*** GIVEN DATA ***

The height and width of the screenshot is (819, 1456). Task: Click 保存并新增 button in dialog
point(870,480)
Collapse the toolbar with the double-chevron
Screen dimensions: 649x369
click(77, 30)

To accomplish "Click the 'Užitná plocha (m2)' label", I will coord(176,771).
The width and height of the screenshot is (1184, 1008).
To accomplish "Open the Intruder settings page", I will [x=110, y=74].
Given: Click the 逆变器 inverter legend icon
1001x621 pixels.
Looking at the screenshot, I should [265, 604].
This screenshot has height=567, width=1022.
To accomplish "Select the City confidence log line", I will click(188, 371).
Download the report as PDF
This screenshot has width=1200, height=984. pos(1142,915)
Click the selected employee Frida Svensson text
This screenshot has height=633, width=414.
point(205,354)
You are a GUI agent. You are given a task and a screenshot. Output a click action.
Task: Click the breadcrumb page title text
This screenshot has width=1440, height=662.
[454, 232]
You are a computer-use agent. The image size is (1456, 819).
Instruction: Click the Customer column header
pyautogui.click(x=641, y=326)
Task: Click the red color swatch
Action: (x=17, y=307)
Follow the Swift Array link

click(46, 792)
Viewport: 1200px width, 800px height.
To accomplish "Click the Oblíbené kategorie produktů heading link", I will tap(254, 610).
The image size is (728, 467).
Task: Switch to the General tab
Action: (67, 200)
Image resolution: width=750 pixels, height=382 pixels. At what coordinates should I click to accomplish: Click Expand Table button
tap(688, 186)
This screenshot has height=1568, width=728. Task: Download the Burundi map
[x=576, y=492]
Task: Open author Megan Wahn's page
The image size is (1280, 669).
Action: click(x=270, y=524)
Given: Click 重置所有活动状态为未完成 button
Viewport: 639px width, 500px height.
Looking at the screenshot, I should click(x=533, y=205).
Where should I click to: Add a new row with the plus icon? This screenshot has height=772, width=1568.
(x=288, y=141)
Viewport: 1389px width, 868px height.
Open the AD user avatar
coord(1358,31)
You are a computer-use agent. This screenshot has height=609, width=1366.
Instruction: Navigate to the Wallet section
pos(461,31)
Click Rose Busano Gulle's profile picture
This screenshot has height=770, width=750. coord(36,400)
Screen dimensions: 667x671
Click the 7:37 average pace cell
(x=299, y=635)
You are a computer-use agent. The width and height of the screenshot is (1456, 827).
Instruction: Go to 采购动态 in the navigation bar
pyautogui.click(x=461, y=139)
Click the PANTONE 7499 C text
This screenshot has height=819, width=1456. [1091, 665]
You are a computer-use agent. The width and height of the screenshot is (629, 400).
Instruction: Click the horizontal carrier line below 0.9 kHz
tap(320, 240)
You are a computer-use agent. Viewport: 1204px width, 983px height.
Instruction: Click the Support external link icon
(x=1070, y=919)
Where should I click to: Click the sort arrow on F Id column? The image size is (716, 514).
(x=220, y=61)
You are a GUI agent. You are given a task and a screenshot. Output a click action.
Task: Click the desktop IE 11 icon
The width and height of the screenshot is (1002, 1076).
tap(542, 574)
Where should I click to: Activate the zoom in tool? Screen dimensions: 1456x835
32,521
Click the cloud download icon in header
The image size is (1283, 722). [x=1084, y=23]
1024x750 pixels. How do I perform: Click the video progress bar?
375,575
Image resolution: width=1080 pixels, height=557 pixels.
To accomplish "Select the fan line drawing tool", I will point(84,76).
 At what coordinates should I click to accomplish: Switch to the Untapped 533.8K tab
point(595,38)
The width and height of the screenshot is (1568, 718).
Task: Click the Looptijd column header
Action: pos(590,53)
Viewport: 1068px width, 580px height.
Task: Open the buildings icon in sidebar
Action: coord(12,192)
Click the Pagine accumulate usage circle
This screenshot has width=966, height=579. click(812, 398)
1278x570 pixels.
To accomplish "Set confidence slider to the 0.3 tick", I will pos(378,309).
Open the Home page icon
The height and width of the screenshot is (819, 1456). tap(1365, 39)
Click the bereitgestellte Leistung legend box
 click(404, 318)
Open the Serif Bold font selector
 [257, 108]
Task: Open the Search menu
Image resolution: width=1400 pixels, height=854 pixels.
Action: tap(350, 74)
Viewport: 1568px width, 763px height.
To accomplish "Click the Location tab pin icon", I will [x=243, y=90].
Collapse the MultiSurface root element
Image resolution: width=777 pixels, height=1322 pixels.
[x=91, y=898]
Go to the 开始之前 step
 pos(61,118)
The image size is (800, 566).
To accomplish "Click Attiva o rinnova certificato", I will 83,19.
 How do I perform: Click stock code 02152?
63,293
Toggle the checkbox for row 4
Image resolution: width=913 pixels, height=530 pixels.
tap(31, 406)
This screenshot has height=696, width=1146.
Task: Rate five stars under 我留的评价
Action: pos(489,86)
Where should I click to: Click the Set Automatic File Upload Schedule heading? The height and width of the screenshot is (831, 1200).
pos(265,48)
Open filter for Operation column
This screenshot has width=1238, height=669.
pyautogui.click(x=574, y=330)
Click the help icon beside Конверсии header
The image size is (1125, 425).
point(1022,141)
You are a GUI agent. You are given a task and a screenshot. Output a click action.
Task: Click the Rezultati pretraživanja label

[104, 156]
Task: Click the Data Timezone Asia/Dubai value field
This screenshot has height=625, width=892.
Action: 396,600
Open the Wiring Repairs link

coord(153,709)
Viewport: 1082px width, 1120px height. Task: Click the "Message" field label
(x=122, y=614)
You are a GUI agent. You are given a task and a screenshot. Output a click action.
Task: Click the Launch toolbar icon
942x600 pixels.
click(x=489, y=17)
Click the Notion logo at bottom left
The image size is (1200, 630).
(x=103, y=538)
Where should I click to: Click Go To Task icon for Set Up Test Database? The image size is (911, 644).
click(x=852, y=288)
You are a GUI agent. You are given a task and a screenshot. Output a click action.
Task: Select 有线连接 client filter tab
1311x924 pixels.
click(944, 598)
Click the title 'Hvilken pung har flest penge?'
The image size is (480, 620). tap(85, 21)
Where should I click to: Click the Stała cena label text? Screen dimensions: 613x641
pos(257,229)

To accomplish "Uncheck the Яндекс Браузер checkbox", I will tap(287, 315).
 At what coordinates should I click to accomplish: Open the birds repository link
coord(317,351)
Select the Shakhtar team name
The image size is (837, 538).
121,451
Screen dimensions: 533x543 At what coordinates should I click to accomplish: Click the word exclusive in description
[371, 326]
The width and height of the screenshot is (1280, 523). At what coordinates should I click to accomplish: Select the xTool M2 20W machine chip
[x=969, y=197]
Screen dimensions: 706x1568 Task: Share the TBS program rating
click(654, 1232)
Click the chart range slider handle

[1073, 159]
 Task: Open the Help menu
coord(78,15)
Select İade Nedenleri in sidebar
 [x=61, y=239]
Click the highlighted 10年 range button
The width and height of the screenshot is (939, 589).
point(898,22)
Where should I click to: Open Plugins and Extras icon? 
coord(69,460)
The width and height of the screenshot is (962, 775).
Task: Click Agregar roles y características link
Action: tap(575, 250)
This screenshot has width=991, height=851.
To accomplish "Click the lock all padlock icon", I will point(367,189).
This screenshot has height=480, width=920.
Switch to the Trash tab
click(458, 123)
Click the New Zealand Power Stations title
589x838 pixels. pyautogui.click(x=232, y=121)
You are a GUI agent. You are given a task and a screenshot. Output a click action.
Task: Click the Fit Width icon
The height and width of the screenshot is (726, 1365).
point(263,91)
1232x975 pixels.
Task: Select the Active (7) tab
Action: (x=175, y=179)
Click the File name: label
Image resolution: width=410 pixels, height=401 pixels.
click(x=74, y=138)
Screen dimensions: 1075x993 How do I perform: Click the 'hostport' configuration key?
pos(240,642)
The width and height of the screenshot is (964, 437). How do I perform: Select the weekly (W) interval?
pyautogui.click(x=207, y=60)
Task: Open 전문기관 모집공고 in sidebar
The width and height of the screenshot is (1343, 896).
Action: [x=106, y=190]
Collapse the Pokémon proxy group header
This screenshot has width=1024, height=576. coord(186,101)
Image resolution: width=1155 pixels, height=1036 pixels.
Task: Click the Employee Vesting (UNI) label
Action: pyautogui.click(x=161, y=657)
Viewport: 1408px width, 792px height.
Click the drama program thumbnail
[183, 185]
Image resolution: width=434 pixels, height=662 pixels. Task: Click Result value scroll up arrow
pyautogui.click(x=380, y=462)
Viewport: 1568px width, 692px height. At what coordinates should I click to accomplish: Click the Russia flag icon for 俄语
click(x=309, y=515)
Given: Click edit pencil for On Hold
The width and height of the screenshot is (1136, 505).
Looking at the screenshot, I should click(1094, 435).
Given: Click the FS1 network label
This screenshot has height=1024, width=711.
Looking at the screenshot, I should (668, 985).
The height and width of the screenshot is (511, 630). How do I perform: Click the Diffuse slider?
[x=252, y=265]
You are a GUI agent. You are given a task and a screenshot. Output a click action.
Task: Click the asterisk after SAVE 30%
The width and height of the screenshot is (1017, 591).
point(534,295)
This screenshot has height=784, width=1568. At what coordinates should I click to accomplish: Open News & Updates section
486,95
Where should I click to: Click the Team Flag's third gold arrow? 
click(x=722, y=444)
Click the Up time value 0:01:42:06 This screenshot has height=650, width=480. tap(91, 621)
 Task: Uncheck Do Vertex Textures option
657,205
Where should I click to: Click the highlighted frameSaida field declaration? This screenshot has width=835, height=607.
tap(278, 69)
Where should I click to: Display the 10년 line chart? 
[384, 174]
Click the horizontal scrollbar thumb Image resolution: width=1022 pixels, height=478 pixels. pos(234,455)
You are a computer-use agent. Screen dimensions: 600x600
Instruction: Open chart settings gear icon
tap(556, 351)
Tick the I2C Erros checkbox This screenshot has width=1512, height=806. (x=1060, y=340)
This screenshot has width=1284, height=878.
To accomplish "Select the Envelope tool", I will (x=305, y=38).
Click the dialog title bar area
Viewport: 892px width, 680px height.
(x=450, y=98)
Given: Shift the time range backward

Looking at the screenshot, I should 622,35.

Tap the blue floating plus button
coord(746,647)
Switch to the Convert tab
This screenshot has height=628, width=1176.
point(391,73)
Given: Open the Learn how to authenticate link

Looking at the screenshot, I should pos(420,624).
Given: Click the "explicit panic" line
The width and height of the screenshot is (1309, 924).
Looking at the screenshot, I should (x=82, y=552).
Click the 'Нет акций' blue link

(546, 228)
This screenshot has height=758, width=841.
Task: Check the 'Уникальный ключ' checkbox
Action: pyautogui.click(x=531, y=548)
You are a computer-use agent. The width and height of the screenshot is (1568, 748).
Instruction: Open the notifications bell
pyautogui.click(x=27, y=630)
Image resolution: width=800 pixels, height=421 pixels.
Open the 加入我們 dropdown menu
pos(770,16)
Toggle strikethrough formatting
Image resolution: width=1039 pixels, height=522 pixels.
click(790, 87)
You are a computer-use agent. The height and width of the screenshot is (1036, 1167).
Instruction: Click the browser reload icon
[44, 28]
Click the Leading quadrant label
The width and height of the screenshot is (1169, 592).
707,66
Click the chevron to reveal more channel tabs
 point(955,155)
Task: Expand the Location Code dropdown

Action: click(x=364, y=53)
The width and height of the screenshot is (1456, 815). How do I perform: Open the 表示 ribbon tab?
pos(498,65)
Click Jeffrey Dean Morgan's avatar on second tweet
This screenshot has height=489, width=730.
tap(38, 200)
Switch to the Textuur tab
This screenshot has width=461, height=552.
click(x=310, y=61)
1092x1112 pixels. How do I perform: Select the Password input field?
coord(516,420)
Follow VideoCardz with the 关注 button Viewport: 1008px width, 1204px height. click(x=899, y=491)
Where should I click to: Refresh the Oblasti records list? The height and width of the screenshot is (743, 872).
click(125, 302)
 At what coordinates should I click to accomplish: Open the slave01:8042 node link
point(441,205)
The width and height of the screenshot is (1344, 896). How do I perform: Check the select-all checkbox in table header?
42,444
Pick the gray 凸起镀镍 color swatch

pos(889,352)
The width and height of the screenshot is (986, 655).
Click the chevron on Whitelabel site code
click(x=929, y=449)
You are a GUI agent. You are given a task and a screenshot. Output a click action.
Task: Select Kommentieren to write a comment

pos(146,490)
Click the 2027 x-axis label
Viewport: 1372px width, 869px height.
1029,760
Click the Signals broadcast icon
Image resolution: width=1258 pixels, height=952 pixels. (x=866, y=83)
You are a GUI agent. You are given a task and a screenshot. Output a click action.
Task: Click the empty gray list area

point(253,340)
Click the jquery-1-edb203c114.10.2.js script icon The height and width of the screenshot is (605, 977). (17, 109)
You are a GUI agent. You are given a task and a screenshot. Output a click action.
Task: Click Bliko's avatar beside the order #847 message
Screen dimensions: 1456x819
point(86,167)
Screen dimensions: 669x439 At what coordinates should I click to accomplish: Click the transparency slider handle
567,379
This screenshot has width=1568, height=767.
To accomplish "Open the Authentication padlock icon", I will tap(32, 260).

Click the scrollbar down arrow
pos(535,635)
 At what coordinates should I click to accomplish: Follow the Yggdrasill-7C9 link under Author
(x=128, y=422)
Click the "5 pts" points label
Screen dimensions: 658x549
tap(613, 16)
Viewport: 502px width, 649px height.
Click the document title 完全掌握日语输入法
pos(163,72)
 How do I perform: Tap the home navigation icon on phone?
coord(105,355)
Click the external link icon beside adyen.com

***

◆ TASK TO CARRY OUT: Among the entries above, the line containing "Instruction: Open chart settings gear icon", the line containing "Click the dialog title bar area", and all lines between them are to be restated word for word; nothing else belongs in the reply.

◆ ANSWER AREA:
Instruction: Open chart settings gear icon
tap(556, 351)
Tick the I2C Erros checkbox This screenshot has width=1512, height=806. (x=1060, y=340)
This screenshot has width=1284, height=878.
To accomplish "Select the Envelope tool", I will (x=305, y=38).
Click the dialog title bar area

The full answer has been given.